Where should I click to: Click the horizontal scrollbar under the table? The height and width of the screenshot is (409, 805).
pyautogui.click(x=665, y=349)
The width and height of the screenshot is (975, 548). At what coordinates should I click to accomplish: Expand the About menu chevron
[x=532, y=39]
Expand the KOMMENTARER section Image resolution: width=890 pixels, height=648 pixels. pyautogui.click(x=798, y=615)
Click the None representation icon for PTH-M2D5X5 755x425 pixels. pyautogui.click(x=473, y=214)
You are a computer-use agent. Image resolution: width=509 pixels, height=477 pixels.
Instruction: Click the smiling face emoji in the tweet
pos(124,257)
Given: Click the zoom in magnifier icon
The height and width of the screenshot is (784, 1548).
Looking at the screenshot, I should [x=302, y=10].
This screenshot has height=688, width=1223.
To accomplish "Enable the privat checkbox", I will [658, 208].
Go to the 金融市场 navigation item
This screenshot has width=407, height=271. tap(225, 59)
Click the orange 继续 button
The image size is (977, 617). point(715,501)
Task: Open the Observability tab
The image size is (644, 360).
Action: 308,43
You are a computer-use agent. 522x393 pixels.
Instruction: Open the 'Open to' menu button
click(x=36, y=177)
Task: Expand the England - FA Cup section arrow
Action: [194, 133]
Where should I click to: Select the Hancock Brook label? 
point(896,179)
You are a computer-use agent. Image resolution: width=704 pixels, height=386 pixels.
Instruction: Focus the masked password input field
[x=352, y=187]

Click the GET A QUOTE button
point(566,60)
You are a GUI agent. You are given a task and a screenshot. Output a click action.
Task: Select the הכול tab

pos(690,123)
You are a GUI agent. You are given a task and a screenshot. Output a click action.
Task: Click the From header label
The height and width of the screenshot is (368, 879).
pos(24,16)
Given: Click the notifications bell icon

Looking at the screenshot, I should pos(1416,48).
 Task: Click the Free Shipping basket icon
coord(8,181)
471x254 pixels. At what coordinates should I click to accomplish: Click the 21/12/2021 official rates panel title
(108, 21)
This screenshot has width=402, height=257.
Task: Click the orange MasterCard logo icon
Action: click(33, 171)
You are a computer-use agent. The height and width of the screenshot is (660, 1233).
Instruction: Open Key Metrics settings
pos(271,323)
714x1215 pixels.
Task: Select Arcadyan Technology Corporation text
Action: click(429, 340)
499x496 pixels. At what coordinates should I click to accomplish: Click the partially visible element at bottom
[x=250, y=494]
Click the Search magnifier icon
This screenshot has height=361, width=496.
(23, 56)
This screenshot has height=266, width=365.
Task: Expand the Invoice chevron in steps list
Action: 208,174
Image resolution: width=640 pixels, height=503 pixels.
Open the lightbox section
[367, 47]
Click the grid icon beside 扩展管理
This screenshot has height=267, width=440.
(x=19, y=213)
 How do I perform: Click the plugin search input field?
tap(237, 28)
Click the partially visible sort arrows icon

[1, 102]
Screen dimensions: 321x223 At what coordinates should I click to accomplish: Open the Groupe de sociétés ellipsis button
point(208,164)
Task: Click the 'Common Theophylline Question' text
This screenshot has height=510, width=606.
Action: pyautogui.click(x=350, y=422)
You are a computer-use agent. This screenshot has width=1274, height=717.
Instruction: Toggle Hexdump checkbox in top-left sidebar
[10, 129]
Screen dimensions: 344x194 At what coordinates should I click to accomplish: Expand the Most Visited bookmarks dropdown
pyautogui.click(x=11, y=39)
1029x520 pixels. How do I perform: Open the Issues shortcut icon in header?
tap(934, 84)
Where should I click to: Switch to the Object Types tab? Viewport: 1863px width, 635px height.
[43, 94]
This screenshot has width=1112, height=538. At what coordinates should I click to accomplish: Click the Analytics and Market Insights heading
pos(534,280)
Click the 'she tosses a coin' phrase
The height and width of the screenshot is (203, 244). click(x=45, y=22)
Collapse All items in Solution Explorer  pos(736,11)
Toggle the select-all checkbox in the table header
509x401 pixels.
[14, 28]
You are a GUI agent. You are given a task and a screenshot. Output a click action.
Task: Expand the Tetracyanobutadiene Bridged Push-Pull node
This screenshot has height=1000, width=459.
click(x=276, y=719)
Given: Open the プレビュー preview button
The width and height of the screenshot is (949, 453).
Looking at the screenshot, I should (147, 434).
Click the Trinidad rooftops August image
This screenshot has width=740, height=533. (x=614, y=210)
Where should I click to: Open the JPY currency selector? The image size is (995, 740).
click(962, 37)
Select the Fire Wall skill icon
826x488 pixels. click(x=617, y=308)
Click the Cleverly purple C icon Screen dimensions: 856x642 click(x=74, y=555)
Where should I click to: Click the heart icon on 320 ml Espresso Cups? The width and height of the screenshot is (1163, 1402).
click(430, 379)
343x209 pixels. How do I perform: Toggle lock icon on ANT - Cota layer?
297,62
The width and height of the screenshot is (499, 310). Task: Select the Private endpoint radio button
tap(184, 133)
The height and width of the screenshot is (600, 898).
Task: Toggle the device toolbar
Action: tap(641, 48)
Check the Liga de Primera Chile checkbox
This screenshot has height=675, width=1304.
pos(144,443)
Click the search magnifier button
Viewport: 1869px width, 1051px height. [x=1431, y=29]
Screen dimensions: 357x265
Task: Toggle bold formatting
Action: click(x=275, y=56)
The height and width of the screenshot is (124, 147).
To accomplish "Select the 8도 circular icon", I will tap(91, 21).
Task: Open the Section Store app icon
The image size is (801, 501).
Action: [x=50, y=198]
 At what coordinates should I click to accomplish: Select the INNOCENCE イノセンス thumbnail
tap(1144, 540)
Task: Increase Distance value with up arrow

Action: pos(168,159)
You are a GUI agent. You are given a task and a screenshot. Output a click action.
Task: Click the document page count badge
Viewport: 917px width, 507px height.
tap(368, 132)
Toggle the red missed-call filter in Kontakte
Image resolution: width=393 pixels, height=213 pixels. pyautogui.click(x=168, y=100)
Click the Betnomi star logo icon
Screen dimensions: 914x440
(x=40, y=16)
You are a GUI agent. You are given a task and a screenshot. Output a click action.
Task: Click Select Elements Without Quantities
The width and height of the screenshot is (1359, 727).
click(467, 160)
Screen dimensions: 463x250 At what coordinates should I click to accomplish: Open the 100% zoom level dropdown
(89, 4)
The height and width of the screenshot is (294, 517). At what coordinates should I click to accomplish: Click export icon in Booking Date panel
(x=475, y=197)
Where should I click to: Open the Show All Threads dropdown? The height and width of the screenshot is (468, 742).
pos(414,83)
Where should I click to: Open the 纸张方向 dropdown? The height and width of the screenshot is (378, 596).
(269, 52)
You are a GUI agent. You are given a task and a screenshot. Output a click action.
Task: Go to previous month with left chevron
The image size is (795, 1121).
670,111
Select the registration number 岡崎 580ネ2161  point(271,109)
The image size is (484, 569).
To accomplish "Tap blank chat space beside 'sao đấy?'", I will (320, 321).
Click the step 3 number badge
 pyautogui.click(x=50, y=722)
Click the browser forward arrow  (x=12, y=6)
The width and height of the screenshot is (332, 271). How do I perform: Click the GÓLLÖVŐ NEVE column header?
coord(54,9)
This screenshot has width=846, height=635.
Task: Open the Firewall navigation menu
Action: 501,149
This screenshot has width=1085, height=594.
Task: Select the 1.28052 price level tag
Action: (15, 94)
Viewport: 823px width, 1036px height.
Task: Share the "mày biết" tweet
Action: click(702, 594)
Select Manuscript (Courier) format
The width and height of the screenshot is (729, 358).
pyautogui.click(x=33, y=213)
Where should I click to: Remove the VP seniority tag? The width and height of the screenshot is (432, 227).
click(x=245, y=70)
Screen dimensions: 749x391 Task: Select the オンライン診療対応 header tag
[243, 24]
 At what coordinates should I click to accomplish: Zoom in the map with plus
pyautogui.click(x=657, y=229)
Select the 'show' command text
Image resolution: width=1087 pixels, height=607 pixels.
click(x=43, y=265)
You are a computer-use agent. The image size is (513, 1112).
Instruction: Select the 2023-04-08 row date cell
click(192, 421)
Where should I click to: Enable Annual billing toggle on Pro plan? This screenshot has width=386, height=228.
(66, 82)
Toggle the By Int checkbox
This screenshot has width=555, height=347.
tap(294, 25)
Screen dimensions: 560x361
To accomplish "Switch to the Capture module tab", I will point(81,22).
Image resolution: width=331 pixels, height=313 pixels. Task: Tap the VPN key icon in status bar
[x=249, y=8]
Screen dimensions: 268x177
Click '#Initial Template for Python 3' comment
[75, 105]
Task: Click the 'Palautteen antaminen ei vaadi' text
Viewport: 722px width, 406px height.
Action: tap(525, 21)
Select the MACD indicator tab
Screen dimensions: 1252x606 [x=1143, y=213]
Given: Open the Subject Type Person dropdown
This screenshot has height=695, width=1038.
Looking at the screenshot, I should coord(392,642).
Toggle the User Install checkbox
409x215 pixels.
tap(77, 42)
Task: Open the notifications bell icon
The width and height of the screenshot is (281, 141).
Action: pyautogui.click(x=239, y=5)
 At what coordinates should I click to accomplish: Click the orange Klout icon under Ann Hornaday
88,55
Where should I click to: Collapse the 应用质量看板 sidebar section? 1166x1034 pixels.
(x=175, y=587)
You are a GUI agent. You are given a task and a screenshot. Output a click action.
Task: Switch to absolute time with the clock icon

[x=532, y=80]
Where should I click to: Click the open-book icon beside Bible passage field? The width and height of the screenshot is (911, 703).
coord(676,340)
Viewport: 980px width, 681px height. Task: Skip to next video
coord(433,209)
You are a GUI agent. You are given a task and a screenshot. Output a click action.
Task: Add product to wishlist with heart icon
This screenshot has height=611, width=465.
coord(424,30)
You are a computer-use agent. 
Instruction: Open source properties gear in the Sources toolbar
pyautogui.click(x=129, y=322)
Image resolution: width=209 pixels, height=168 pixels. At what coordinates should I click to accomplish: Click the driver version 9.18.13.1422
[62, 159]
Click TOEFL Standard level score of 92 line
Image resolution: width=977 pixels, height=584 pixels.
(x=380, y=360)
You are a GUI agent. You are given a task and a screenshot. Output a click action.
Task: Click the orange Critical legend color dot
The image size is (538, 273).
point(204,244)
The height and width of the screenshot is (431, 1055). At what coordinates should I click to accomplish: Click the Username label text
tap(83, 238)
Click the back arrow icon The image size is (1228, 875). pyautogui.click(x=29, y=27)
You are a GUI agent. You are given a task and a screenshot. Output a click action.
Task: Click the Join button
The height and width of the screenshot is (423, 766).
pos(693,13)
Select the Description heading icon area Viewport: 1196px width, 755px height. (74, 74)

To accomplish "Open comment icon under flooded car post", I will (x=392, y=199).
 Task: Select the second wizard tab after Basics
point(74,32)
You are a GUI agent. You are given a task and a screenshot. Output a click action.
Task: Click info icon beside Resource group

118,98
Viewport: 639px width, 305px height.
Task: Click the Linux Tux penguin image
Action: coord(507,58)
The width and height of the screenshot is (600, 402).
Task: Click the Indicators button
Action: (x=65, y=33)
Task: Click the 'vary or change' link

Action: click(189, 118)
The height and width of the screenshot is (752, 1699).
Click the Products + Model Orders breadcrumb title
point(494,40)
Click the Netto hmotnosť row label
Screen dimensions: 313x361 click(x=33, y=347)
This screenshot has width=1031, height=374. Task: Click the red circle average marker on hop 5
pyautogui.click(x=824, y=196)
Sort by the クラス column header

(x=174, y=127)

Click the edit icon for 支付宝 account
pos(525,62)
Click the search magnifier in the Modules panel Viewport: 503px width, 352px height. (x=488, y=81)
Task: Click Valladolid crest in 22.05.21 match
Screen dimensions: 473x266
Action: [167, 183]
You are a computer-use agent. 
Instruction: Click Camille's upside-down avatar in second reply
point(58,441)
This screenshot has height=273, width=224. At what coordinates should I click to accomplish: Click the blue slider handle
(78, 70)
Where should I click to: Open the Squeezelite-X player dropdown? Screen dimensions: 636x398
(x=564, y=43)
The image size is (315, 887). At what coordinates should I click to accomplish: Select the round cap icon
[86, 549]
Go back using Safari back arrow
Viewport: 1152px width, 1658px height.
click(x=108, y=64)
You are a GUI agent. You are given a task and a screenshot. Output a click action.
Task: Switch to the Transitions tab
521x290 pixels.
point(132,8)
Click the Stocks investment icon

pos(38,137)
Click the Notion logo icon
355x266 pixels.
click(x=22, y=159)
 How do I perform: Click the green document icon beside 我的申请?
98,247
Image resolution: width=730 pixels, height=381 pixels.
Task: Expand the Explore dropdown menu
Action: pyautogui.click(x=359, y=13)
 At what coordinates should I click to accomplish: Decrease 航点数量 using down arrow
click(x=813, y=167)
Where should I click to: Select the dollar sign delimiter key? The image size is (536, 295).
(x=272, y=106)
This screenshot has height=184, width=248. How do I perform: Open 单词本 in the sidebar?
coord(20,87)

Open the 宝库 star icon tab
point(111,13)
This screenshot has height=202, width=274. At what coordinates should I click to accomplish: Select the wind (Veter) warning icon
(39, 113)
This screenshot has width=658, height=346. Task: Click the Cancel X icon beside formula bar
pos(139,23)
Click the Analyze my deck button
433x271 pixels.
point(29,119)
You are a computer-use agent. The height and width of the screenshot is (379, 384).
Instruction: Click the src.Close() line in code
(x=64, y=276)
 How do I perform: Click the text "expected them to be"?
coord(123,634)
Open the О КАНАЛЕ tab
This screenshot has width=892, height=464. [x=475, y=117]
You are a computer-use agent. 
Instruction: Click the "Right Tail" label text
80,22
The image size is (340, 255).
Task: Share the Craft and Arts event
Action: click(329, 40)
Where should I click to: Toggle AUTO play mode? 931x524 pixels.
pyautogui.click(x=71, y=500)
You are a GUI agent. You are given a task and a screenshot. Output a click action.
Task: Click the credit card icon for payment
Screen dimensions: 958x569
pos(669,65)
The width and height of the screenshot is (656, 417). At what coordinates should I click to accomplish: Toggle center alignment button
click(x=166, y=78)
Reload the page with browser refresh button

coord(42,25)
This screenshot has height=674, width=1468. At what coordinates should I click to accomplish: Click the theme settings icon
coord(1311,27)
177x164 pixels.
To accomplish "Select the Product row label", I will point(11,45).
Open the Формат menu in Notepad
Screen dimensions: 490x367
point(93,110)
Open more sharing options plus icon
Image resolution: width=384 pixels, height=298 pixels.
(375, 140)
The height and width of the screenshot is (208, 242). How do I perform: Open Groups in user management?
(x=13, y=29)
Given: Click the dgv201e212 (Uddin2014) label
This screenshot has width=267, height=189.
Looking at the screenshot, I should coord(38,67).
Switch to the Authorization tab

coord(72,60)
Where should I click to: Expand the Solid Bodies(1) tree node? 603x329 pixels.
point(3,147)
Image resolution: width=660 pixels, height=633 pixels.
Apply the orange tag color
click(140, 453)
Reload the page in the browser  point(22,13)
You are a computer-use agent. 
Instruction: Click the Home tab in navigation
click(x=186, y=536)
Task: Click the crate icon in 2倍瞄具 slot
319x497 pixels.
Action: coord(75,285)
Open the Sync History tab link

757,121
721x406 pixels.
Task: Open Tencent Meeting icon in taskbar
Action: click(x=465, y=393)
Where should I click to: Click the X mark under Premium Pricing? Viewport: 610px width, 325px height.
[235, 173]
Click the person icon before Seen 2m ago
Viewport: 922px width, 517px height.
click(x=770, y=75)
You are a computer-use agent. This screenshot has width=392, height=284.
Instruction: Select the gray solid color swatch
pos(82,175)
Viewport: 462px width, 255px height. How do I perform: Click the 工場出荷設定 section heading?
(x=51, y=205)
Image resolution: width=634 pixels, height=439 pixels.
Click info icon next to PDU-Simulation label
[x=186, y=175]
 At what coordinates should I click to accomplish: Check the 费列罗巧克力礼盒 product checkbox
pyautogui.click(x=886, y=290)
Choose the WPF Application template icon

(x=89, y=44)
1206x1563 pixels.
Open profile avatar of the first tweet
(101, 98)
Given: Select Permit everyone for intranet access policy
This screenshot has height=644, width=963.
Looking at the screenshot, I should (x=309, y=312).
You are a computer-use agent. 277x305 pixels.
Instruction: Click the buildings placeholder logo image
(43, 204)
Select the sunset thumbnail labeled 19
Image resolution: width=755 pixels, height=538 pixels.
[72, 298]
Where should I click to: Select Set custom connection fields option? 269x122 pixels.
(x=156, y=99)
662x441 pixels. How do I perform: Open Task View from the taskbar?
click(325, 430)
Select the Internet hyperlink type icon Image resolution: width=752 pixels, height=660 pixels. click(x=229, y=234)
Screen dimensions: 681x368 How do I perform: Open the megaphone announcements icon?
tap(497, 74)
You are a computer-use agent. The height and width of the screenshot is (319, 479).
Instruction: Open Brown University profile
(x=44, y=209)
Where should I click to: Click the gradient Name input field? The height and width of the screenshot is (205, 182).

————————

_TASK DIRECTIONS_:
Your answer should be the lines above from the one containing "Given: Click the zoom in magnifier icon" through the one containing "Image resolution: width=640", copied exactly and with both ends kept.

_ANSWER SECTION_:
Given: Click the zoom in magnifier icon
The height and width of the screenshot is (784, 1548).
Looking at the screenshot, I should [x=302, y=10].
This screenshot has height=688, width=1223.
To accomplish "Enable the privat checkbox", I will [658, 208].
Go to the 金融市场 navigation item
This screenshot has width=407, height=271. tap(225, 59)
Click the orange 继续 button
The image size is (977, 617). point(715,501)
Task: Open the Observability tab
The image size is (644, 360).
Action: 308,43
You are a computer-use agent. 522x393 pixels.
Instruction: Open the 'Open to' menu button
click(x=36, y=177)
Task: Expand the England - FA Cup section arrow
Action: [194, 133]
Where should I click to: Select the Hancock Brook label? 
point(896,179)
You are a computer-use agent. Image resolution: width=704 pixels, height=386 pixels.
Instruction: Focus the masked password input field
[x=352, y=187]

Click the GET A QUOTE button
point(566,60)
You are a GUI agent. You are given a task and a screenshot. Output a click action.
Task: Select the הכול tab

pos(690,123)
You are a GUI agent. You are given a task and a screenshot. Output a click action.
Task: Click the From header label
The height and width of the screenshot is (368, 879).
pos(24,16)
Given: Click the notifications bell icon

Looking at the screenshot, I should pos(1416,48).
 Task: Click the Free Shipping basket icon
coord(8,181)
471x254 pixels. At what coordinates should I click to accomplish: Click the 21/12/2021 official rates panel title
(108, 21)
This screenshot has width=402, height=257.
Task: Click the orange MasterCard logo icon
Action: click(33, 171)
You are a computer-use agent. The height and width of the screenshot is (660, 1233).
Instruction: Open Key Metrics settings
pos(271,323)
714x1215 pixels.
Task: Select Arcadyan Technology Corporation text
Action: click(429, 340)
499x496 pixels. At what coordinates should I click to accomplish: Click the partially visible element at bottom
[x=250, y=494]
Click the Search magnifier icon
This screenshot has height=361, width=496.
(23, 56)
This screenshot has height=266, width=365.
Task: Expand the Invoice chevron in steps list
Action: 208,174
Image resolution: width=640 pixels, height=503 pixels.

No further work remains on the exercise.